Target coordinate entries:
_ _ _ _ _

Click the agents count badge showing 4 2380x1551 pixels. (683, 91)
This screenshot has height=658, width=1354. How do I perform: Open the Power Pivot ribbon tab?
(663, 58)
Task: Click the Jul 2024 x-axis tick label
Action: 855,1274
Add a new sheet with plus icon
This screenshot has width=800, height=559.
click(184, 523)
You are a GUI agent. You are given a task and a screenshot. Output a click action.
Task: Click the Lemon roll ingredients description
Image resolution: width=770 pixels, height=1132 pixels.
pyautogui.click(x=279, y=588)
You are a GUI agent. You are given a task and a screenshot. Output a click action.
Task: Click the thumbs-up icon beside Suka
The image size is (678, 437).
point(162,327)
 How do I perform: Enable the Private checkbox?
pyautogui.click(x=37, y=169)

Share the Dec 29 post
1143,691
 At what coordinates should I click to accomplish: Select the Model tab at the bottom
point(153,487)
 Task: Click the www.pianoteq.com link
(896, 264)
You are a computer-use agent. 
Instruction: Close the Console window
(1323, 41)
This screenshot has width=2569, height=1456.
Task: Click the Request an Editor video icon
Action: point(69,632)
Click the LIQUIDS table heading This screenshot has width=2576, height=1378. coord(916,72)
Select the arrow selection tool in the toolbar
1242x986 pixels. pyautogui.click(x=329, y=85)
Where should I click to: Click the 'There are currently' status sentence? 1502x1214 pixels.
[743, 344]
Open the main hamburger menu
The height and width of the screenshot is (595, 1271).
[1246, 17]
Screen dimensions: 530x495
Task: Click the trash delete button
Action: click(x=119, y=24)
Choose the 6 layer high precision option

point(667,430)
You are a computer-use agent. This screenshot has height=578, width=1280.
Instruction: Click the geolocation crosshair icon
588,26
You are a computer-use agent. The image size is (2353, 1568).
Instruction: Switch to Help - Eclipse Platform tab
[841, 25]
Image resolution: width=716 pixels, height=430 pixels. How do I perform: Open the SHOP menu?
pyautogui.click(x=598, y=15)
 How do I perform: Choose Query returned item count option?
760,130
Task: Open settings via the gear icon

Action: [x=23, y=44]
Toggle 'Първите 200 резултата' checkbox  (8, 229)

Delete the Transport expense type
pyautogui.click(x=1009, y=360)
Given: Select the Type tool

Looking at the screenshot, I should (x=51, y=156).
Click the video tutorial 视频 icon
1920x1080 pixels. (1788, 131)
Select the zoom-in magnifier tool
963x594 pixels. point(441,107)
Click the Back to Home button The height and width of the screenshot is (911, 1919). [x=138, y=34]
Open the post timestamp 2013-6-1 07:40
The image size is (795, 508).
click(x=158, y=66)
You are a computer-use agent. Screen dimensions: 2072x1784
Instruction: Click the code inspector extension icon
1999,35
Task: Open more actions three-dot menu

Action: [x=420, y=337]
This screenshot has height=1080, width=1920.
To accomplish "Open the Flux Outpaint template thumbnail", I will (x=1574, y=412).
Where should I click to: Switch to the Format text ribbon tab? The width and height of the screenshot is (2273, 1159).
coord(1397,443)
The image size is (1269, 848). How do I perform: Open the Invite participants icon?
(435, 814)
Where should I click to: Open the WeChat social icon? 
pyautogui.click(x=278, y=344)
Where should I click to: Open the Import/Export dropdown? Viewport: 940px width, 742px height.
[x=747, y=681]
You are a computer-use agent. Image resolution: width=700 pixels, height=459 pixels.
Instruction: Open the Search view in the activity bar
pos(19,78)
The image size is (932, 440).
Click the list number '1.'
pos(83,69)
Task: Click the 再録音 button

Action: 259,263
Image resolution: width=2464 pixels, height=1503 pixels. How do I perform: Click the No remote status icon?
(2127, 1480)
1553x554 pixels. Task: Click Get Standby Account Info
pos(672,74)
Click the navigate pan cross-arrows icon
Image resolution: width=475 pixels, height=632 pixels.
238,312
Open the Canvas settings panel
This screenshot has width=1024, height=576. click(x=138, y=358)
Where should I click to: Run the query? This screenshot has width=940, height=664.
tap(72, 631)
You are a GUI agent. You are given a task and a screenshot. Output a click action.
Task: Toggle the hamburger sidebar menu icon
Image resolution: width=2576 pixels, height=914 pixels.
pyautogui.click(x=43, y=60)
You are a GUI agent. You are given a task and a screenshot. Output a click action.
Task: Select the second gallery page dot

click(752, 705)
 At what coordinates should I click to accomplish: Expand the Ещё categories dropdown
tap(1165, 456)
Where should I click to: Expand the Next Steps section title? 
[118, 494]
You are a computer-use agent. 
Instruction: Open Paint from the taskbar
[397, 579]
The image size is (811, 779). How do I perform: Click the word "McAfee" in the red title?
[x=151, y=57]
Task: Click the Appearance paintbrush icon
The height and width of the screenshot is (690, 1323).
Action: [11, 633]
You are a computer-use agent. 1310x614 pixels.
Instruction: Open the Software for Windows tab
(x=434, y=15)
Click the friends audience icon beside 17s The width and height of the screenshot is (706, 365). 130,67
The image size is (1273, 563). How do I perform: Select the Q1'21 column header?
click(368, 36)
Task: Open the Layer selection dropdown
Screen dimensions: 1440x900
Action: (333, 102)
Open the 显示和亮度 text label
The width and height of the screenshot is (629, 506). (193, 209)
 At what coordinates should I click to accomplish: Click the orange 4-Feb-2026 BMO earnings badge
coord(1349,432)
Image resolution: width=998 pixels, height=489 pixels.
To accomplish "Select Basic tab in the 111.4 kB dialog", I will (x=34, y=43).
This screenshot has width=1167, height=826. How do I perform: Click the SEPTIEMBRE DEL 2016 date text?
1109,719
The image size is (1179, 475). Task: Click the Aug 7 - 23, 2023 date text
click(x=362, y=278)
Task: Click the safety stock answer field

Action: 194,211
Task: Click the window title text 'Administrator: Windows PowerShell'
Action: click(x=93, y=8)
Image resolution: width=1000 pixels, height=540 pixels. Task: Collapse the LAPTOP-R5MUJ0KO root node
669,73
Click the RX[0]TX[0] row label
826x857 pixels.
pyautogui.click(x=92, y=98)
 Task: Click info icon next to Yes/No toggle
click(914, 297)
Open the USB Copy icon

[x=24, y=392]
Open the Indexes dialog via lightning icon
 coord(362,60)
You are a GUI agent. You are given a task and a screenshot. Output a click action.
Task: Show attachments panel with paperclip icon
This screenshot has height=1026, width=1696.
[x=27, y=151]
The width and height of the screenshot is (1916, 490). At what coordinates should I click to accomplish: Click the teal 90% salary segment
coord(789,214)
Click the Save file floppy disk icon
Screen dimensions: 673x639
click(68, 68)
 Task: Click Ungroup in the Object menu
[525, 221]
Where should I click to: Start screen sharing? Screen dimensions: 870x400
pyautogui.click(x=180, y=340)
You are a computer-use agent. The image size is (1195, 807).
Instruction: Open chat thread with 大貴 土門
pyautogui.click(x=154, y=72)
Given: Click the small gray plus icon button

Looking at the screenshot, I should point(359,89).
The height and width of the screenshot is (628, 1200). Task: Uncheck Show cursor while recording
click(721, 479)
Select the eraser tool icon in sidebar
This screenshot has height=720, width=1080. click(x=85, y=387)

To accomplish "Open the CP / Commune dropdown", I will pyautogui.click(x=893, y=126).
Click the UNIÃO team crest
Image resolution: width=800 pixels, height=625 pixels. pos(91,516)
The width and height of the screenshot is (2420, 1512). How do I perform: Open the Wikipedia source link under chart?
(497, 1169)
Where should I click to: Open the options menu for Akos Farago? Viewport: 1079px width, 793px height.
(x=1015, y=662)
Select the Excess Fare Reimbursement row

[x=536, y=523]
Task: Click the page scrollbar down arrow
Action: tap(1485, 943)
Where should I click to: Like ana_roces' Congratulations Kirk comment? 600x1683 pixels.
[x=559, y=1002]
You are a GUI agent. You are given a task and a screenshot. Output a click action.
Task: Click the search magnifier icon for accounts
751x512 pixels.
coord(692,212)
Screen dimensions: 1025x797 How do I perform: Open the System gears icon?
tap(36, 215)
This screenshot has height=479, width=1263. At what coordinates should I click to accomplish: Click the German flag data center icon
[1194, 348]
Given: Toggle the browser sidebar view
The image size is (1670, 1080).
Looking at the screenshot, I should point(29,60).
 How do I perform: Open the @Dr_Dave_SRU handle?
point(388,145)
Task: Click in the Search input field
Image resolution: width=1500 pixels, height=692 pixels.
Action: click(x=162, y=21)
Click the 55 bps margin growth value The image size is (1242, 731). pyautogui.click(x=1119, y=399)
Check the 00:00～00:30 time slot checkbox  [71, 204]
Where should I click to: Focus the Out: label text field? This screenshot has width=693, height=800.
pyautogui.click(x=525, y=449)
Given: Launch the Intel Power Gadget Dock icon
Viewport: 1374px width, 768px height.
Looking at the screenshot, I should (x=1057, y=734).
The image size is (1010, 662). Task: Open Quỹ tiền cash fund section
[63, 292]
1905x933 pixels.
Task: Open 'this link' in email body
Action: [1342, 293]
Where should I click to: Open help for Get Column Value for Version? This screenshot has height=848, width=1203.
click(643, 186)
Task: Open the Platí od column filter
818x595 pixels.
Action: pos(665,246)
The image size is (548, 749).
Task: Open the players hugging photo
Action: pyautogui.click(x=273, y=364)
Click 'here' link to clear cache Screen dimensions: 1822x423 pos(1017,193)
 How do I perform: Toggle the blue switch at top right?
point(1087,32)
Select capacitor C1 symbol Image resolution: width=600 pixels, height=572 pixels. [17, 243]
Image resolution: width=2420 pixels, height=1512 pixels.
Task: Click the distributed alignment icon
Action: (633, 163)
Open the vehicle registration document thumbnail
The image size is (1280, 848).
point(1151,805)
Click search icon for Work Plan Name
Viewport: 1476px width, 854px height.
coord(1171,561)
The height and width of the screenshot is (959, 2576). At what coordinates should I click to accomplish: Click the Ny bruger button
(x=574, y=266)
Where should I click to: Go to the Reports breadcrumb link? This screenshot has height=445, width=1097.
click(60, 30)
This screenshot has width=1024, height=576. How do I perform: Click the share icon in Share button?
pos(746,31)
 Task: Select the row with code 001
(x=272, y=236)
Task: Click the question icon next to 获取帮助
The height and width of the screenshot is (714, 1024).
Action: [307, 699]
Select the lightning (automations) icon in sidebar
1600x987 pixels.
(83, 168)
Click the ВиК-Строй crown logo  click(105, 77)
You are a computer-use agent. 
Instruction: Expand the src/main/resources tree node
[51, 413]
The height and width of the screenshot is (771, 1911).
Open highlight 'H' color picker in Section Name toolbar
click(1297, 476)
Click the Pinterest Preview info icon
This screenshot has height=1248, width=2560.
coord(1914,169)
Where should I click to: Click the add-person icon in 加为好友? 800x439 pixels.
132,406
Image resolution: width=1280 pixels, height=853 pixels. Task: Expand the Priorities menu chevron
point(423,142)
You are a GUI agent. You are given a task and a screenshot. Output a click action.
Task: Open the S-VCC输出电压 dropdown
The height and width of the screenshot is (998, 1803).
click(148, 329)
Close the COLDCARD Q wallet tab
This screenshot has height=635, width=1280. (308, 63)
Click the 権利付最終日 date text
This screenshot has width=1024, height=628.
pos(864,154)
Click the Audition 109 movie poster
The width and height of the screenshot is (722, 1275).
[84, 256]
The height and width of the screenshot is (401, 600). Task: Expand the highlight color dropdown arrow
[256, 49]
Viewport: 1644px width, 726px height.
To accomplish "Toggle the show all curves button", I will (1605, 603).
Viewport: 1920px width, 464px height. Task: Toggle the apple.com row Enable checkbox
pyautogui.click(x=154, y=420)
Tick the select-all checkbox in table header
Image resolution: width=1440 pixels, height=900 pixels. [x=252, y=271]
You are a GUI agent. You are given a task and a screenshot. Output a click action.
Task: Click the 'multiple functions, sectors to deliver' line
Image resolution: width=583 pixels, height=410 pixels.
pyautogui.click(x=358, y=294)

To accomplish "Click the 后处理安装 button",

_ _ _ _ _

• **WHAT IS REQUIRED**: Format the lines of the material from the one containing "At what coordinates should I click to accomplish: Expand" through the one containing "[x=151, y=57]" as a numbered list, omitting any blank lines.

• **REPLY TO THE EXERCISE**:
1.  At what coordinates should I click to accomplish: Expand the Ещё categories dropdown
2. tap(1165, 456)
3. Where should I click to: Expand the Next Steps section title? 
4. [118, 494]
5. You are a computer-use agent. 
6. Instruction: Open Paint from the taskbar
7. [397, 579]
8. The image size is (811, 779). How do I perform: Click the word "McAfee" in the red title?
9. [x=151, y=57]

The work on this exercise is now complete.